Your answer must be a single number: the count of lines in the records below that include the string "agent".
☆ ☆ ☆
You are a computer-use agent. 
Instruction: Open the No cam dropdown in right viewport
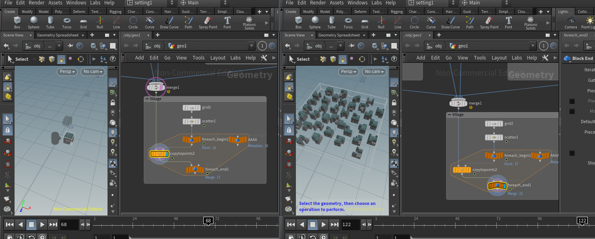374,72
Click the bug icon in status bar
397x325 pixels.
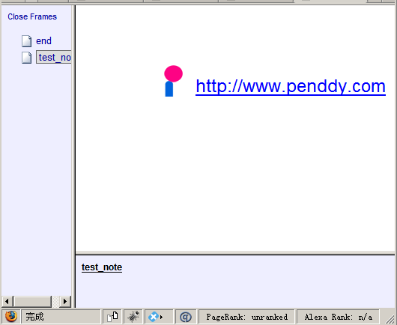(x=133, y=317)
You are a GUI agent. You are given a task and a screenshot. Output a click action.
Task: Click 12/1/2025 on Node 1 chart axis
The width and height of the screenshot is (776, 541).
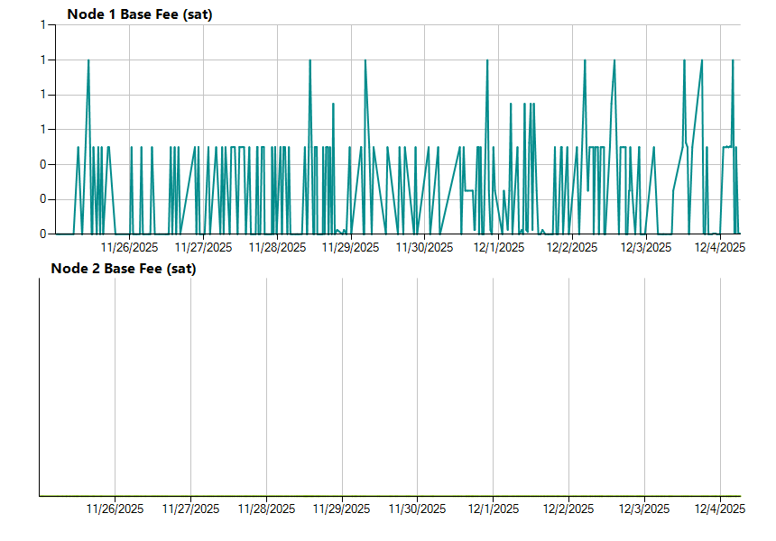pyautogui.click(x=499, y=246)
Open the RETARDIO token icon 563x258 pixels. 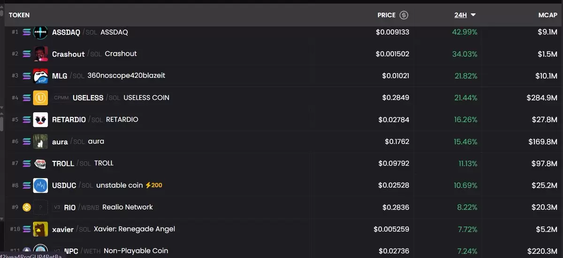pos(40,120)
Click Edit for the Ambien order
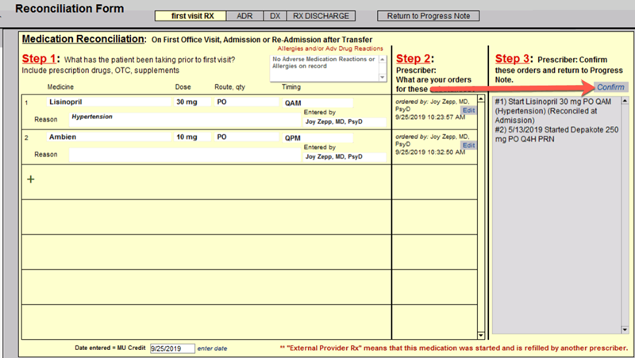Viewport: 635px width, 358px height. click(468, 145)
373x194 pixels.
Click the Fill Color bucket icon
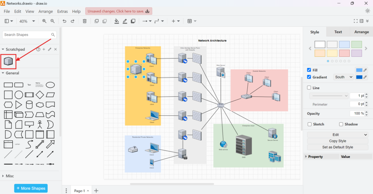pos(117,21)
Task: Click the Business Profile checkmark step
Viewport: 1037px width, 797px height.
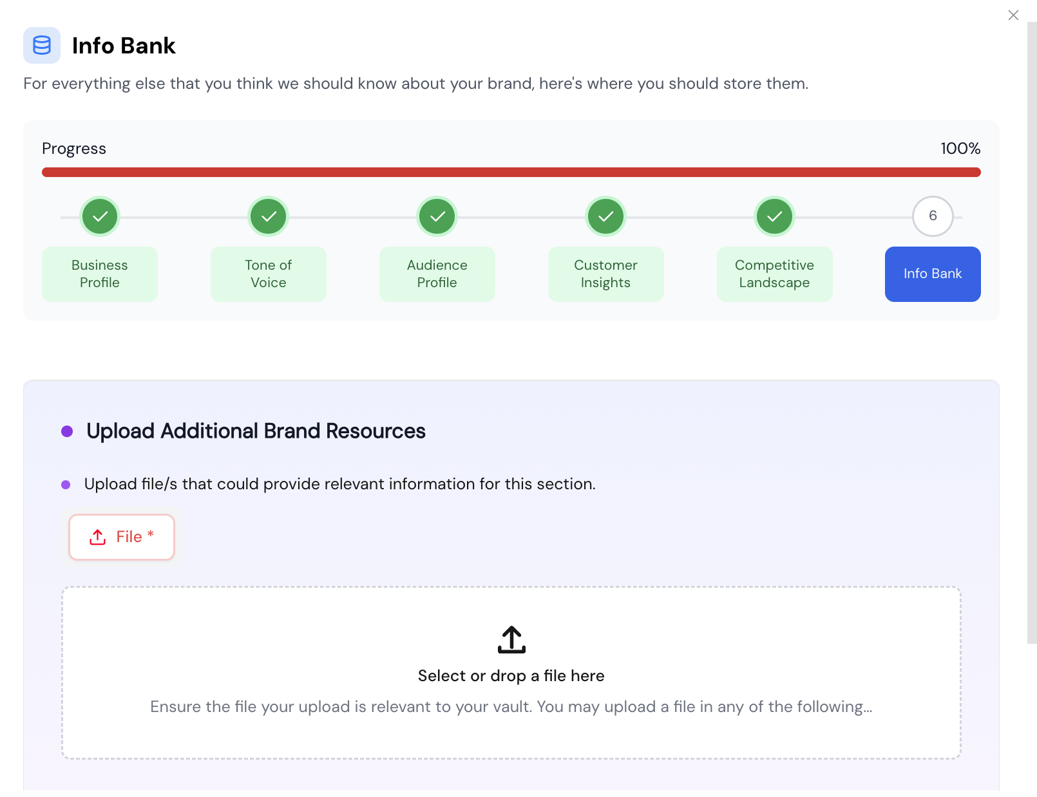Action: click(x=100, y=216)
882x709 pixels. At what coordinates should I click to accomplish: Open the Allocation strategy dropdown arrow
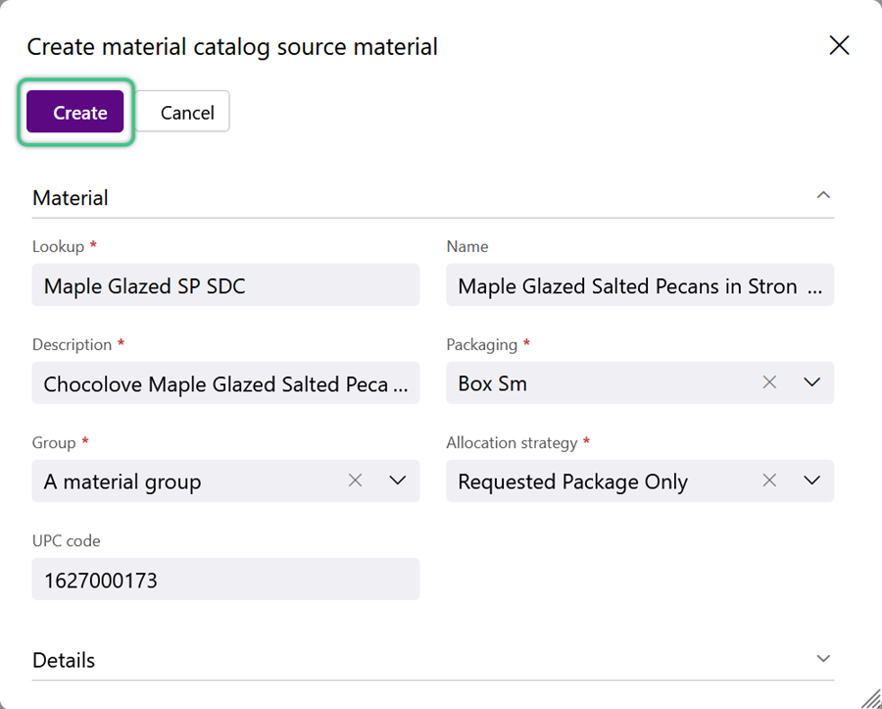tap(811, 481)
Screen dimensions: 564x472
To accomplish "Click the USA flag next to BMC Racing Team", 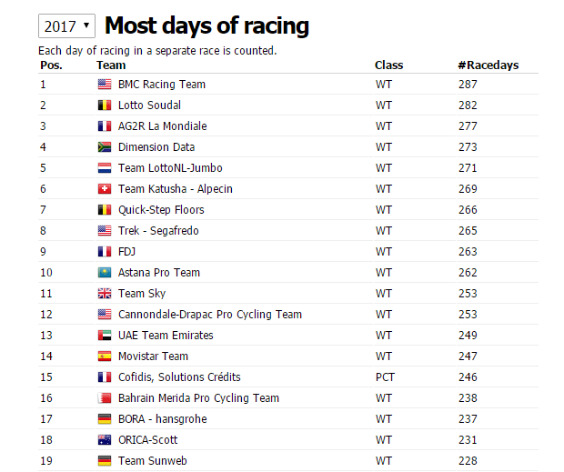I will tap(105, 84).
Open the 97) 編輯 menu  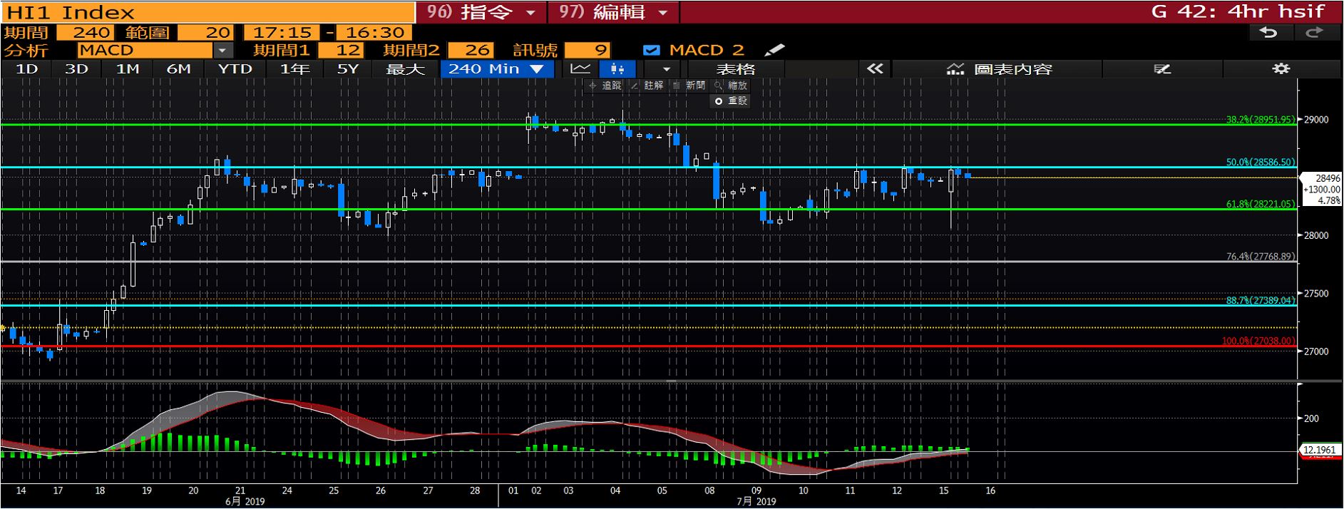click(613, 12)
☆ ☆ ☆
**Solution to this problem**.
2